Drop the pictures and extract exactly the lines from the one that contains "Instruction: Click the step 2 number badge" through the end of the material.

####

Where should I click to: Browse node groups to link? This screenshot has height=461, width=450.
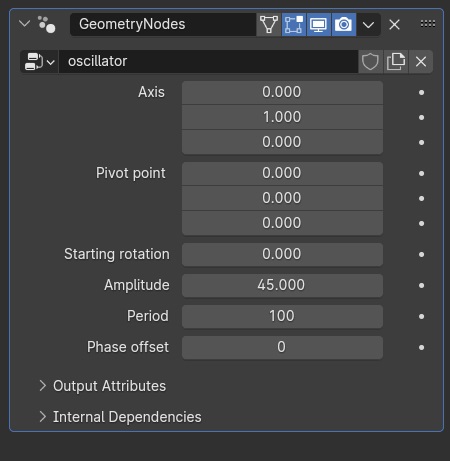point(40,62)
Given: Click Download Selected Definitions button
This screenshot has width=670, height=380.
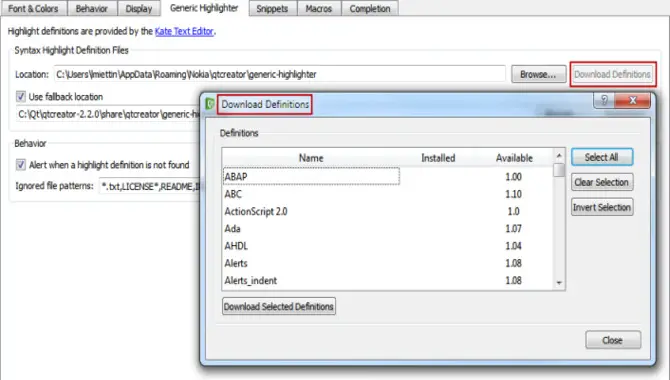Looking at the screenshot, I should [279, 306].
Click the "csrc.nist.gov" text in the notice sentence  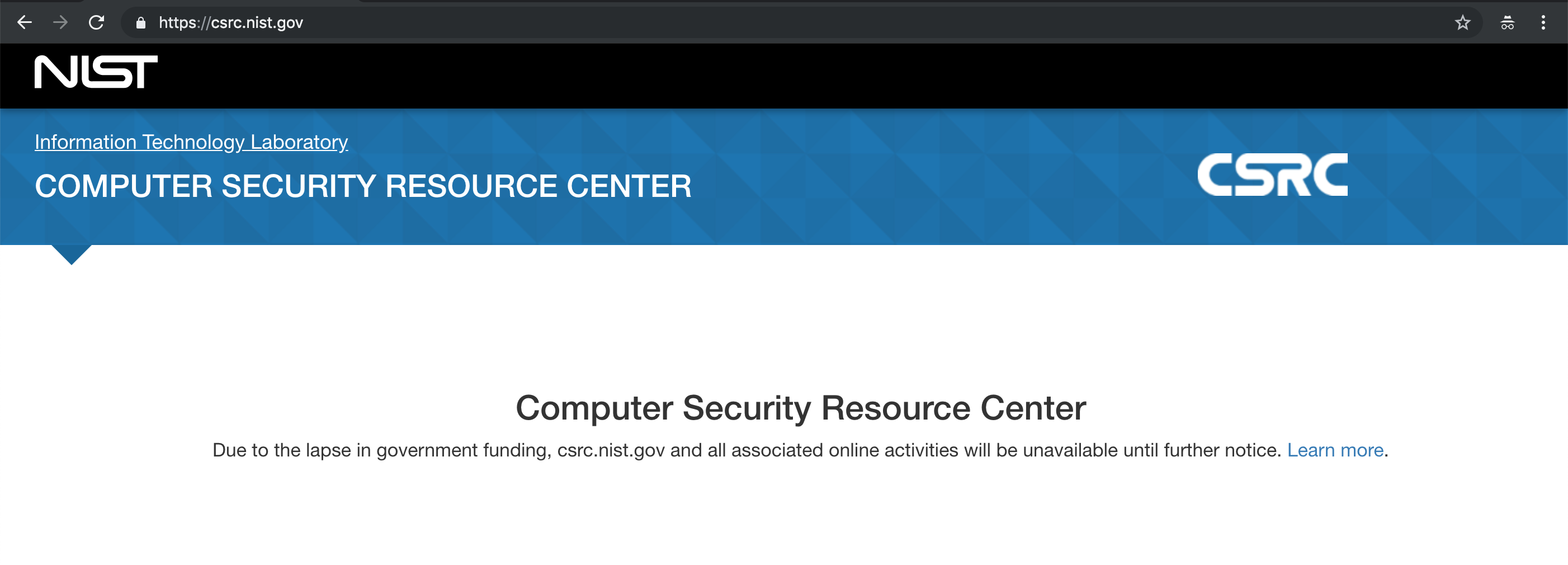611,450
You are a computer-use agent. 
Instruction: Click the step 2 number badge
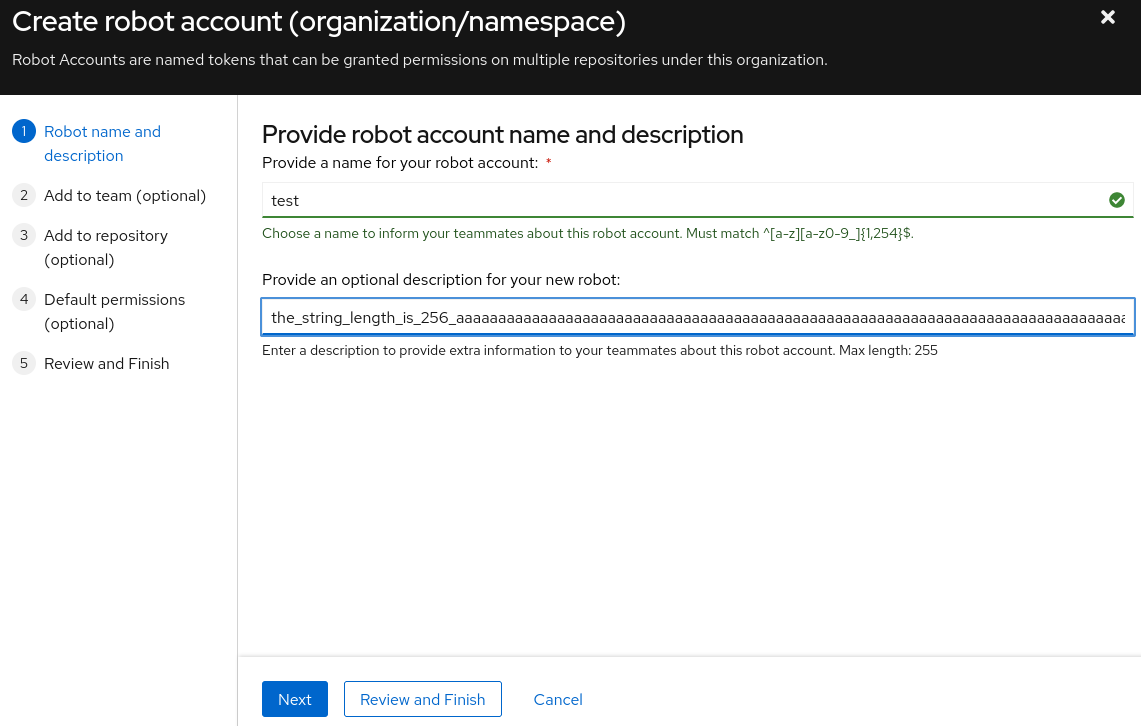point(24,196)
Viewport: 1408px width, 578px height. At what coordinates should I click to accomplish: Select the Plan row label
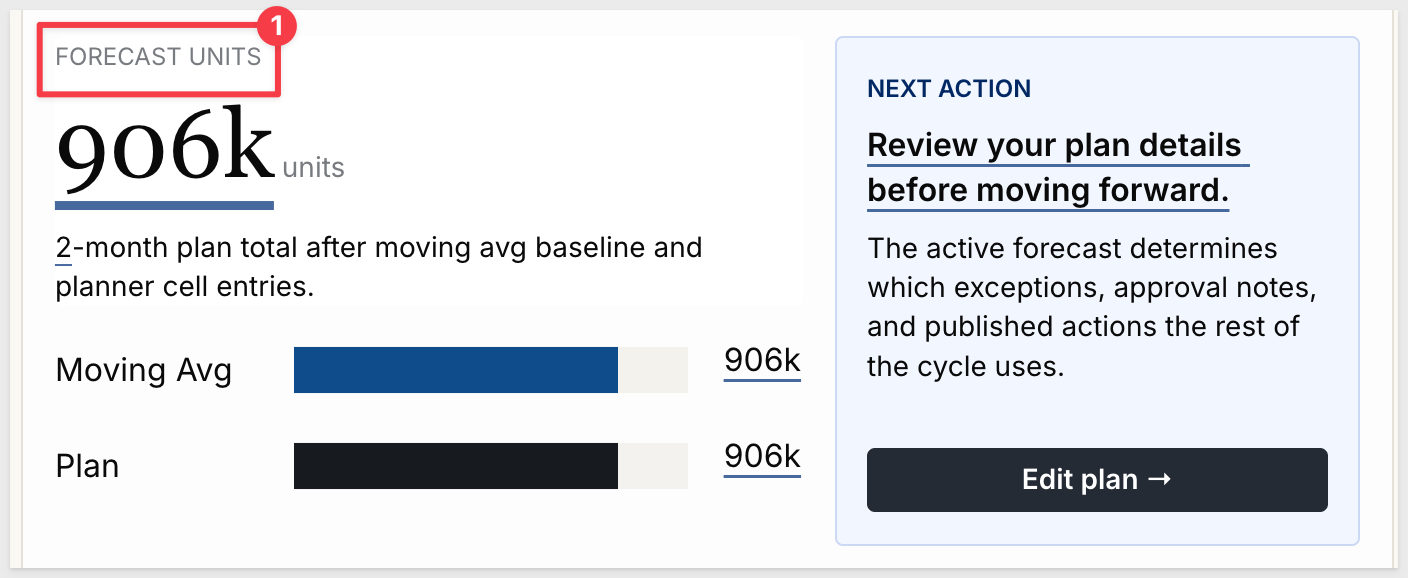[x=87, y=466]
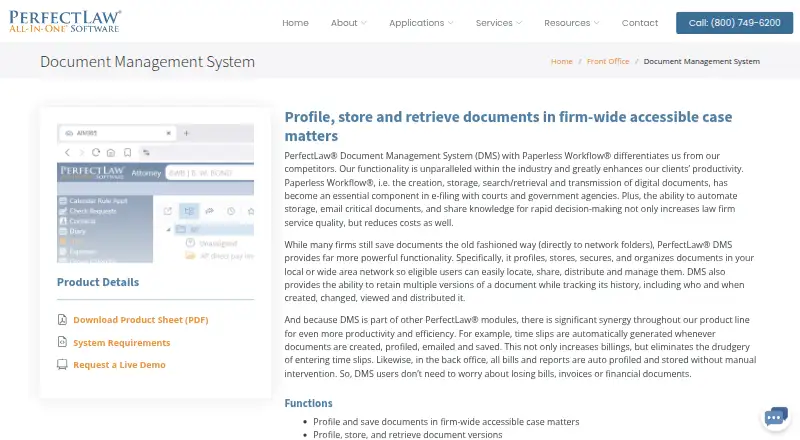Open the Contact page from navigation
The image size is (800, 440).
point(640,23)
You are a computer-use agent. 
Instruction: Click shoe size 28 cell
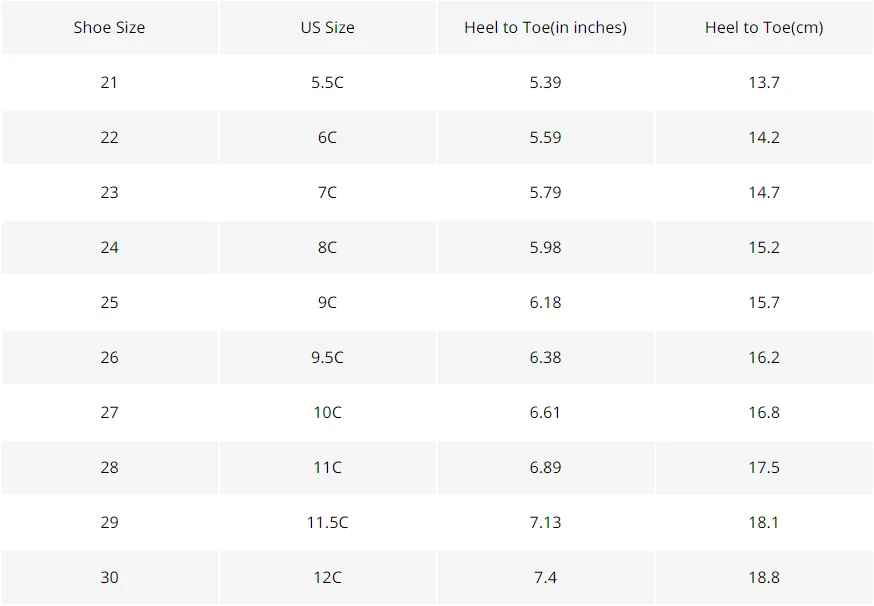click(x=109, y=467)
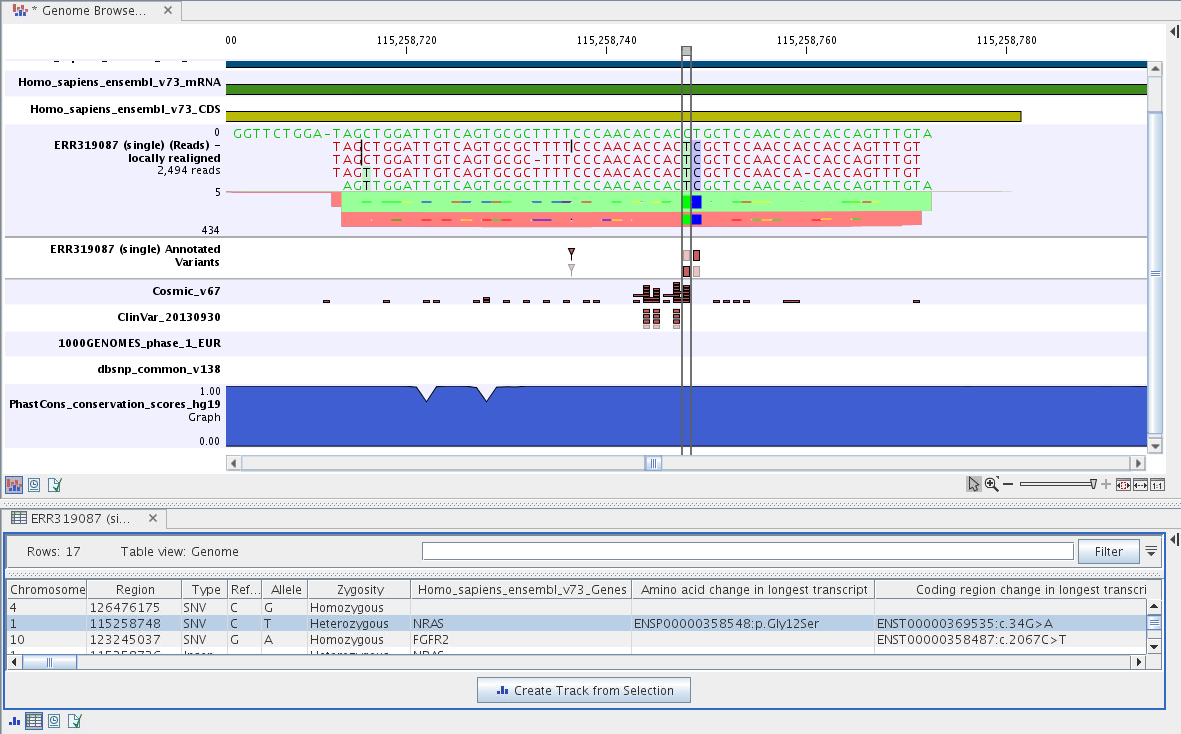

####

Written solution:
Instruction: Click the step 2 number badge
point(24,196)
Viewport: 1408px width, 578px height. At what coordinates should I click to accomplish: Select the Plan row label
[x=87, y=466]
Open the Contact page from navigation
The image size is (800, 440).
point(640,23)
You are a computer-use agent. 
Instruction: Click shoe size 28 cell
click(x=109, y=467)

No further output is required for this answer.